Let's define two special matrices:
* A **linear transformation matrix** in homogeneous coordinates: This matrix just handles the `A` part. It looks like:
`L = [ A 0 ]`
` [ 0^T 1 ]`
(Here, `0` is a `2x1` column of zeros, and `0^T` is a `1x2` row of zeros). This matrix `L` will transform `(x,y)` by `A` but won't shift it.

* A **translation matrix** in homogeneous coordinates: This matrix just handles the `p` part. It looks like:
`T = [ I p ]`
` [ 0^T 1 ]`
(Here, `I` is the `2x2` identity matrix, which is like multiplying by 1 – it doesn't change `x` or `y` on its own). This matrix `T` will only shift a point by `p` but won't rotate or scale it.

Now, if we apply the linear transformation *first*, and *then* the translation, it means we multiply `T` by `L` (because matrix multiplication works from right to left on the point vector). Let's multiply `T * L`:

`T * L = [ I p ] * [ A 0 ]`
` [ 0^T 1 ] [ 0^T 1 ]`

When we multiply these block by block:
* Top-left block: `(I * A) + (p * 0^T) = A + 0 = A`
* Top-right block: `(I * 0) + (p * 1) = 0 + p = p`
* Bottom-left block: `(0^T * A) + (1 * 0^T) = 0^T + 0^T = 0^T`
* Bottom-right block: `(0^T * 0) + (1 * 1) = 0 + 1 = 1`

So, `T * L` results in:
`[ A p ]`
`[ 0^T 1 ]`

Hey, look! This is exactly our original matrix `M`!

This means that `M` can be factored into `T * L`. Since `L` performs the linear transformation and `T` performs the translation, applying `M` to a point is the same as first applying the linear transformation `L` and then applying the translation `T`.

Alternative answer

Answer: Yes, such a transformation amounts to a linear transformation on R^2 followed by a translation. Explain
This is a question about 2D affine transformations using homogeneous coordinates. It shows how a complex transformation can be broken down into simpler, well-understood steps using matrix multiplication. . The solving step is:

Okay, so we're looking at a special kind of "big" matrix that helps computers move and change pictures on a screen! It's a 3x3 matrix that looks like this:
$$M = \begin{bmatrix} A & p \\ 0^T & 1 \end{bmatrix}$$
Where 'A' is a little 2x2 matrix (that does things like rotating or scaling), and 'p' is a 2D vector (like `[p_x p_y]^T`) that tells us how much to slide something. The `0^T` is just `[0 0]`, and '1' is just the number one. The cool thing about this "homogeneous coordinates" trick is it lets us use matrix multiplication for sliding things too!

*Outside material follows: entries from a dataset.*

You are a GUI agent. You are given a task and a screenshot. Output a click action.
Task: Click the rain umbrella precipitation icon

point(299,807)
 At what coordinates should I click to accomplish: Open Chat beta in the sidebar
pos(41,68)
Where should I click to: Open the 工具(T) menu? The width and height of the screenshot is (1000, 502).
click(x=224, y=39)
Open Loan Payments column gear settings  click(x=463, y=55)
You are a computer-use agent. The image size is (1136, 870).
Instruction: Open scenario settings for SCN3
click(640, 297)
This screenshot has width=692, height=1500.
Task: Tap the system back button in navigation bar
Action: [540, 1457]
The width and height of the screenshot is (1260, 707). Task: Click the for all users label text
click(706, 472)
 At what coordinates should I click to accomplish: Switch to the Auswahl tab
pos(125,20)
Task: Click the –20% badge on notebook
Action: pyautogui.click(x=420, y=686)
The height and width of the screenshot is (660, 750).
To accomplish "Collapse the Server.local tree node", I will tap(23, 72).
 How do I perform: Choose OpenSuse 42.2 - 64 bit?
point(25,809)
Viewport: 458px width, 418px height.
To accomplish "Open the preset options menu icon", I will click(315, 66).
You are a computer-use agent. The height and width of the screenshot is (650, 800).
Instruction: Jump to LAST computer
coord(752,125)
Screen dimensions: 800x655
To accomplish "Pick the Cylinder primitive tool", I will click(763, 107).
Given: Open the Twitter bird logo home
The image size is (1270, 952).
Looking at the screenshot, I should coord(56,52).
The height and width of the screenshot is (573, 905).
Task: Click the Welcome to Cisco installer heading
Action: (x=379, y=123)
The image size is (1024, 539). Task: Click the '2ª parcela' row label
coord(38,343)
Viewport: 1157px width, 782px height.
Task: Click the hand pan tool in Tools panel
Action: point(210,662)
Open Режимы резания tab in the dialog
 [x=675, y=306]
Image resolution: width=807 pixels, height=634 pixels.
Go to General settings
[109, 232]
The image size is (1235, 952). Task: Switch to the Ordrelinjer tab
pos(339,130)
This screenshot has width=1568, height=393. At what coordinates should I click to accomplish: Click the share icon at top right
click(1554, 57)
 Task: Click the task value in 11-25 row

We want to show that this big matrix 'M' is like doing two simpler things, one after the other:
1. **Changing its size, rotating it, or stretching it (that's a "linear transformation").**
2. **Sliding it to a new spot (that's a "translation").**

Let's see if our big matrix 'M' can be broken down into these two simple actions by factoring it!

**Step 1: What do these individual actions look like as matrices in homogeneous coordinates?**

* **Linear Transformation Matrix (let's call it `L`)**: This matrix only handles things like scaling, rotation, or skewing. It doesn't move the picture from its original spot (the origin, `(0,0)`). In homogeneous coordinates, it looks like this:
$$L = \begin{bmatrix} A & \mathbf{0} \\ \mathbf{0}^T & 1 \end{bmatrix}$$
Here, `A` is our 2x2 matrix from the original problem, and `0` is a column vector of zeros `[0 0]^T`. This matrix just applies the `A` transformation to the `(x,y)` part of a point `(x,y,1)`.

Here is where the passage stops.